STOCKHOLM: Canadian-American cosmologist James Peebles and Swiss astronomers Michel Mayor and Didier Queloz on Tuesday won the Nobel Physics Prize for research that increases the understanding of our place in the Universe.

Peebles won one-half of the prize “for theoretical discoveries that have contributed to our understanding of how the Universe evolved after the Big Bang”, professor Goran Hansson, secretary general of the Royal Swedish Academy of Sciences, told a press conference.

Mayor and Queloz shared the other half for the first discovery, in October 1995, of a planet outside our solar system — an exoplanet — orbiting a solar-type star in the Milky Way.

“Their discoveries have forever changed our conceptions of the world,” the jury said.

Developed over two decades since the mid-1960s, Peebles’ theoretical framework is “the basis of our contemporary ideas about the Universe”.

Peebles built upon Albert Ein­stein’s work on the origins of the Universe by looking back to the millenia immediately after the Big Bang, when light rays started to shoot outwards into space.

Using theoretical tools and calculations, he drew a link between the temperature of the radiation emitted after the Big Bang and the amount of matter it created.

‘Revolution in astronomy’

His work showed that the matter known to us — such as stars, planets, and ourselves — only make up five per cent, while the other 95 per cent are made up of “unknown dark matter and dark energy”.

In a telephone interview at the press conference, Peebles said that what those elements actually are is still an open question.

“Although the theory is very thoroughly tested, we still must admit that the dark matter and dark energy are mysterious,” Peebles said.

He also advised young people contemplating a career in science that, while awards were “charming” and “very much appreciated”, they should do it for the love of it. “You should enter science because you are fascinated by it. That’s what I did.”

Peebles, 84, is Albert Einstein Professor of Science at Princeton University in the United States, while Mayor, 77, and Queloz, 53, are both professors at the University of Geneva. Queloz also works at the University of Cambridge in Britain.

Using custom-made instruments at their observatory in southern France in October 1995, Mayor and Queloz were able to detect a gaseous ball similar in size to Jupiter, orbiting a star 50 light years from our own Sun.

Harnessing a phenomenon known as the Doppler effect, which changes the colour of light depending on whether an object is approaching or retreating from Earth, the pair proved the planet, known as 51 Pegasus b, was orbiting its star.

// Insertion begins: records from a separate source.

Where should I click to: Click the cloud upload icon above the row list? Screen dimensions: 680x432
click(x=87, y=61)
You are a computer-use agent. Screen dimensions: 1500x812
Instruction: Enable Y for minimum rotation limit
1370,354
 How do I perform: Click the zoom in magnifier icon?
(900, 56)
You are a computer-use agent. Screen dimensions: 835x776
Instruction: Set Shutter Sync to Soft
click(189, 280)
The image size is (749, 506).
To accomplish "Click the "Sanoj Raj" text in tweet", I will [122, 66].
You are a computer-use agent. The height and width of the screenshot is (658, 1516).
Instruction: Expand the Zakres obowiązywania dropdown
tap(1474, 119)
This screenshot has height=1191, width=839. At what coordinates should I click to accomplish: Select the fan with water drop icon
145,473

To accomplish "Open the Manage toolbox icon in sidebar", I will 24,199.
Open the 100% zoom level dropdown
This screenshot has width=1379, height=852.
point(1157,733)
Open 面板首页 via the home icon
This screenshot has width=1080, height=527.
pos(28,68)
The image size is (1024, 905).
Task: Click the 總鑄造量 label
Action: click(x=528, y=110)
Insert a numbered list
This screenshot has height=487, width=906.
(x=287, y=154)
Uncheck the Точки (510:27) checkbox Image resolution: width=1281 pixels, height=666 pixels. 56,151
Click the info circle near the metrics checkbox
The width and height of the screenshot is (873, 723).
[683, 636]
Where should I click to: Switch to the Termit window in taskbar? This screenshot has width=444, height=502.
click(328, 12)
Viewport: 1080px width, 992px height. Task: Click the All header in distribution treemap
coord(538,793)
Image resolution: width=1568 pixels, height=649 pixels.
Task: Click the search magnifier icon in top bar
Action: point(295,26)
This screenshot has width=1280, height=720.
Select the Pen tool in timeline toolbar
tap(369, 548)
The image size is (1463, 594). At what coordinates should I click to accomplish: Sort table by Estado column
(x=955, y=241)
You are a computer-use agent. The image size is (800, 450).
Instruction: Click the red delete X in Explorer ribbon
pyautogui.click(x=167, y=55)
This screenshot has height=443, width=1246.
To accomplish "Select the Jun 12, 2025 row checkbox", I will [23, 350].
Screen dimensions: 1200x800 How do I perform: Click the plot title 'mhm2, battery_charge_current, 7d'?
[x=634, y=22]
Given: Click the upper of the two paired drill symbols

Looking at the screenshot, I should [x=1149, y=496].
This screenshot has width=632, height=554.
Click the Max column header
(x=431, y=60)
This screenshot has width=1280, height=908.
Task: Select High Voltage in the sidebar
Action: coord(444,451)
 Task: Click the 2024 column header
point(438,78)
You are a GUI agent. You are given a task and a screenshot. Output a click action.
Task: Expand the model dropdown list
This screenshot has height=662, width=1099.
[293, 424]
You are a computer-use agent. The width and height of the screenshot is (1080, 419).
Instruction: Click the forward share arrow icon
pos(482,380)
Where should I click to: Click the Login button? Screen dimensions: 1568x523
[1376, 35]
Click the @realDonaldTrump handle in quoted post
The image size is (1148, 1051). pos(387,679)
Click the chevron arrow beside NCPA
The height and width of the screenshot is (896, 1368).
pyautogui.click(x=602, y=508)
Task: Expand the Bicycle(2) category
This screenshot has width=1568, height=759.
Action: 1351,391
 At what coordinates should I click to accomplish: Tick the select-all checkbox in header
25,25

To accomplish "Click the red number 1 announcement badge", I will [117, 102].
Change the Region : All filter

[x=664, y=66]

The Nobel jury noted that the discovery “started a revolution in astronomy”, and since then over 4,000 exoplanets have been found in our home galaxy.

‘Simply extraordinary’

“Strange new worlds are still being discovered,” challenging our preconceived ideas about planetary systems and “forcing scientists to revise their theories of the physical processes behind the origins of planets”.

In a statement, the two astronomers hailed their win as “simply extraordinary”, saying the discovery was “the most exciting of our careers”.

Professor Martin Rees of the University of Cambridge said this year’s awards also seemed to show a “welcome broadening of the Nobel criteria”.

“In the past, astronomy has been included primarily when the discovery involves some new physics,” Rees said.

The prize consists of a gold medal, a diploma and the sum of nine million Swedish kronor (about $914,000 or 833,000 euros).

The trio will receive the prize from King Carl XVI Gustaf at a formal ceremony in Stockholm on Dec 10, the anniversary of the 1896 death of scientist Alfred Nobel who created the prizes in his last will and testament.

In 2018, the honour went to Arthur Ashkin of the US, Gerard Mourou of France and Donna Strickland of the US for laser inventions used for advanced precision instruments in corrective eye surgery and in industry.

This year’s Nobel prize season kicked off on Monday with the Medicine Prize awarded to Americans William Kaelin and Gregg Semenza, and Britain’s Peter Ratcliffe.

They were honoured for research into how human cells sense and adapt to changing oxygen levels, which opens up new strategies to fight such diseases as cancer and anaemia.